-- BEGIN TEXT SECTION --

Most Black and Indigenous Students Want Police Out of Schools, Report Finds

Decision on whether to cancel the Vancouver officer liaison program is imminent.

Katie Hyslop 5 Mar

Katie Hyslop is a reporter for The Tyee. Reach her here.

The results of the Vancouver School Board’s community consultations on police in schools are in, and the majority of the more than 1,900 people consulted feel neutral or positive about the school liaison officer program and want to keep it.

But Black and Indigenous people, who made up eight per cent of those who responded to a survey about the program and eight per cent of students who took the survey, were more likely to have negative feelings about police in schools.

Many cited fears and anxieties about officers in schools or examples of discrimination they’ve already experienced from police.

At the school district’s policy and governance committee meeting Wednesday evening, Argyle PR, the communications firm hired by the school board to consult the community, said the report is “just a snapshot” of community opinion on the school liaison officer program and not representative of all students.

“I just wanted to read one comment that we heard from a student, which was, ‘I would like to point out that many students with negative experiences of the SLO don’t speak up… positive experiences of the SLO are more likely to be shared and celebrated, whereas bad experiences are swept under the rug,’” said Sarah Chau Bradley, a senior consultant with Argyle.

Argyle’s consultation was limited by its 2.5-week timeline, barriers presented by online engagement and the lack of established relationships between the school district and the Black, Indigenous and people of colour communities, the firm’s representatives said at the meeting.

Consultations took place from late January to mid-February in the form of an online survey, which received nearly 1,500 responses; 18 interviews with 31 people; six student focus groups with 60 students; and more than 300 written submissions.

-- END TEXT SECTION --
-- BEGIN RECORD EXTRACTS --

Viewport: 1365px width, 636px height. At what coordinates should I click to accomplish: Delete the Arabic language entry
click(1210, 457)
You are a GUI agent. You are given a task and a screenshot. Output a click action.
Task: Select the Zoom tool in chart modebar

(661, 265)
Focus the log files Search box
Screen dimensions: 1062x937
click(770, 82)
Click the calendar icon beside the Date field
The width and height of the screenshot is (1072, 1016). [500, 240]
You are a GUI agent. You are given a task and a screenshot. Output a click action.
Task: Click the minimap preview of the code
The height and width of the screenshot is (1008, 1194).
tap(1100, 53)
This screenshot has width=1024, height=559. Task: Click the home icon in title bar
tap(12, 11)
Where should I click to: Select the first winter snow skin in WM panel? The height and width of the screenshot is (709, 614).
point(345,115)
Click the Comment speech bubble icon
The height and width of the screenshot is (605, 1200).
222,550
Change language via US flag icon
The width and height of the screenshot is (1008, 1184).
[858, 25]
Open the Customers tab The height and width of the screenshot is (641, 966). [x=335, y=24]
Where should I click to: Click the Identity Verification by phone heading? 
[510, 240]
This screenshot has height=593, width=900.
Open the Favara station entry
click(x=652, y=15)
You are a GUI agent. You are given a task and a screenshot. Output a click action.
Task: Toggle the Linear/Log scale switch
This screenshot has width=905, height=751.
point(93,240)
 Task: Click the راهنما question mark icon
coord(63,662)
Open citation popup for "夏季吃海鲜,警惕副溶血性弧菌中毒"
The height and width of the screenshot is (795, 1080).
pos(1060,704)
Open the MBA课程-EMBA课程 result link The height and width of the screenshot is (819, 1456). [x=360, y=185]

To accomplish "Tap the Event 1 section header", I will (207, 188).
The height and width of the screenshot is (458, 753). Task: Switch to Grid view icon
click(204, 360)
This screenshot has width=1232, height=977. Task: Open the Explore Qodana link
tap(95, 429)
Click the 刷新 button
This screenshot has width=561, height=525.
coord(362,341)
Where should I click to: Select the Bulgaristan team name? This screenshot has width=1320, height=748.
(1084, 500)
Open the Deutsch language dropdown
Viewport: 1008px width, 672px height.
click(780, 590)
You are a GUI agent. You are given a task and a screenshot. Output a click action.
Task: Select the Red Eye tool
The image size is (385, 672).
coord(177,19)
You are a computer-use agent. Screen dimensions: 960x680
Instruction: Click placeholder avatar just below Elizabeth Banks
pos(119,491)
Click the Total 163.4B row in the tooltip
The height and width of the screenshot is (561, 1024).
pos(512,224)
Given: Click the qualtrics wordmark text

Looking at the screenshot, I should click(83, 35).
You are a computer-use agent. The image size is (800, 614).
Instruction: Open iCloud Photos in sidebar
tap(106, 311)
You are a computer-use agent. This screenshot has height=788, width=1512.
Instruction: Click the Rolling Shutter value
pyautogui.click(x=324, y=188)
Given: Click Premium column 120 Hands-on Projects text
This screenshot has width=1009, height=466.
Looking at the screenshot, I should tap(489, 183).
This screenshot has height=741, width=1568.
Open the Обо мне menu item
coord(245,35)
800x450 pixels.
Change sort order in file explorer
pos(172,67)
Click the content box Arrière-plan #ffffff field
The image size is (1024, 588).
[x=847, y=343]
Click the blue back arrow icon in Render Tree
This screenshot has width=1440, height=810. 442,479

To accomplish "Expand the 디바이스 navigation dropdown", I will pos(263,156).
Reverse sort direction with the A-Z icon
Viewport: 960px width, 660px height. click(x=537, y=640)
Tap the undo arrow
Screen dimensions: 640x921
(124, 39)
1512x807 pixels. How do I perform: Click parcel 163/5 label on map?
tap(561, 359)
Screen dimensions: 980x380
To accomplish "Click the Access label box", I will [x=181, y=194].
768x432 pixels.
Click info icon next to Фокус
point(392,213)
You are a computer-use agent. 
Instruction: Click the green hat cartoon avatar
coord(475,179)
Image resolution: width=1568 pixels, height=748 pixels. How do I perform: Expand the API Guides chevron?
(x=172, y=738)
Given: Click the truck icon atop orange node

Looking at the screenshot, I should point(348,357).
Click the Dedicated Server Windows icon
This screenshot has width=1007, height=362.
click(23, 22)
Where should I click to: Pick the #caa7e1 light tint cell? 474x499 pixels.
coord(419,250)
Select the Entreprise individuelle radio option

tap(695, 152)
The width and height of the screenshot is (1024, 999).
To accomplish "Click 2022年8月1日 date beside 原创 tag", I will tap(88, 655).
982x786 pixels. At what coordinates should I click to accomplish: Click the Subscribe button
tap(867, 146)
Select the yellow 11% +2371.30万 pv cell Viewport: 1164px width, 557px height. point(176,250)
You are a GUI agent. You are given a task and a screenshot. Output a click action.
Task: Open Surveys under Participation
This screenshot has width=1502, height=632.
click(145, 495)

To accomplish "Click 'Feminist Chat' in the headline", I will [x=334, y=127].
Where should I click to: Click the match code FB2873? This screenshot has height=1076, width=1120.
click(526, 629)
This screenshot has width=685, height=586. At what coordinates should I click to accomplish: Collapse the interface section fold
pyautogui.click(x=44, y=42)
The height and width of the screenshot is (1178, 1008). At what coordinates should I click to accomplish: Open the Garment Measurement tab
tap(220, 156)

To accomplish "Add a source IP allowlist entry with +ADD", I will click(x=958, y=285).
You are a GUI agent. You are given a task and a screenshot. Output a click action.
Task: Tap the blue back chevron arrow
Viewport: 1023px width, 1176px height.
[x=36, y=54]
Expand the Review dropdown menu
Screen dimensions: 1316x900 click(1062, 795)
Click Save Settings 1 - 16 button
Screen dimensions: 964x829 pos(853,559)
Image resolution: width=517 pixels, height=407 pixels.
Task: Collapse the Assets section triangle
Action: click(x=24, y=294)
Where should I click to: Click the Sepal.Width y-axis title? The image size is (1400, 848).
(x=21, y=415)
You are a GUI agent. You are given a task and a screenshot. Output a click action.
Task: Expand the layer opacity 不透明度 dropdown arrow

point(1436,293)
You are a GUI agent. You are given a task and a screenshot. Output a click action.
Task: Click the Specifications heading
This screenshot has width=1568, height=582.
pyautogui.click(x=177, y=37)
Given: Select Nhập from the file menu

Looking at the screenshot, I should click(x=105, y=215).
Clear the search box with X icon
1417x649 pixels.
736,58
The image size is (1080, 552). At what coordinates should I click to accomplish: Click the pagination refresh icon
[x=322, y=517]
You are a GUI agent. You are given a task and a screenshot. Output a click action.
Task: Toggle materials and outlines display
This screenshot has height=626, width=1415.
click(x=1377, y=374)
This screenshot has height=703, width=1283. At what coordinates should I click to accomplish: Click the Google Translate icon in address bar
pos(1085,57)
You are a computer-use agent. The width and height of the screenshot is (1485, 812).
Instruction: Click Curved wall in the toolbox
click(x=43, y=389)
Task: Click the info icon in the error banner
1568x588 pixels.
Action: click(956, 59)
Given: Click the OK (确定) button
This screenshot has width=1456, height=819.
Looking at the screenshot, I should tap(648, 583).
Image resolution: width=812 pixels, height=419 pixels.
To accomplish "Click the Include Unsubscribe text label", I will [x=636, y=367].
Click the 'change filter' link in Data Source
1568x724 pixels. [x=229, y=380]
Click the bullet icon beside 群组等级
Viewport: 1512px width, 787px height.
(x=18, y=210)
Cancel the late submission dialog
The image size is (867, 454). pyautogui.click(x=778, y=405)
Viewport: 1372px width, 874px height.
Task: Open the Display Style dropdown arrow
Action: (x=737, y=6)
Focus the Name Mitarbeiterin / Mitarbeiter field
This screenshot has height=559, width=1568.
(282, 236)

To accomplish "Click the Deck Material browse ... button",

-- END RECORD EXTRACTS --

WRITTEN EXERCISE >> Write the next few paragraphs of the article on the Vancouver School Board's consultation about police in schools, starting right after its final sentence. The listing has no role in anything here.

ANSWER TO THE TASK >>
Written submissions were attached to Argyle’s report, but they were not included in the overall analysis of responses, which Chau Bradley said reflected the school board’s standard process for receiving written submissions.

Just over half of the 1,500 respondents to the survey were current or former Vancouver district students; one-quarter were parents of current or former students; one-fifth were district staff; and the rest identified as community members or “other.”

Nearly three-quarters of survey respondents indicated familiarity with the school liaison officer program, while 60 per cent said officers in schools contributed to a sense of safety and security.

However, when broken down by racial background, the majority of Black and Indigenous people surveyed felt negatively about the program and called for it to be changed or cancelled altogether.

People of colour, including those who identified as being of East Asian, Hispanic, Middle Eastern, South Asian, Southeast Asian and Oceanian descent, made up 47 per cent of all respondents and over half of the students. They were more likely to feel positive or neutral about the program. But they were also the most likely to admit they didn’t know enough about the program or why it existed in schools.

Argyle said most of the positive and negative views came from those who had a direct experience with the program, whereas neutral comments were more likely to come from those with indirect experiences.

While the district instructed Argyle to “centre the voices” of students who identified as Indigenous, people of colour and Black, Emily Johnson of Black Lives Matter-Vancouver says that Black and Indigenous people making up just eight per cent of survey respondents is not enough.

Centring voices would have meant “taking those perspectives as the most important perspectives,” Johnson said, adding the group is not interested in hearing that the majority of those surveyed feel good or neutral about the program.

“The important thing is it’s harming... a small number of the population. That’s the whole point of Black Lives Matter is saying those lives, those Black and Indigenous students’ perspectives and their feelings, fears and traumas are what are important here.” Since 1972, Vancouver Police Department officers have been present in Vancouver schools under the school liaison officer program, while district schools on the University of British Columbia endowment lands have a relationship with the RCMP.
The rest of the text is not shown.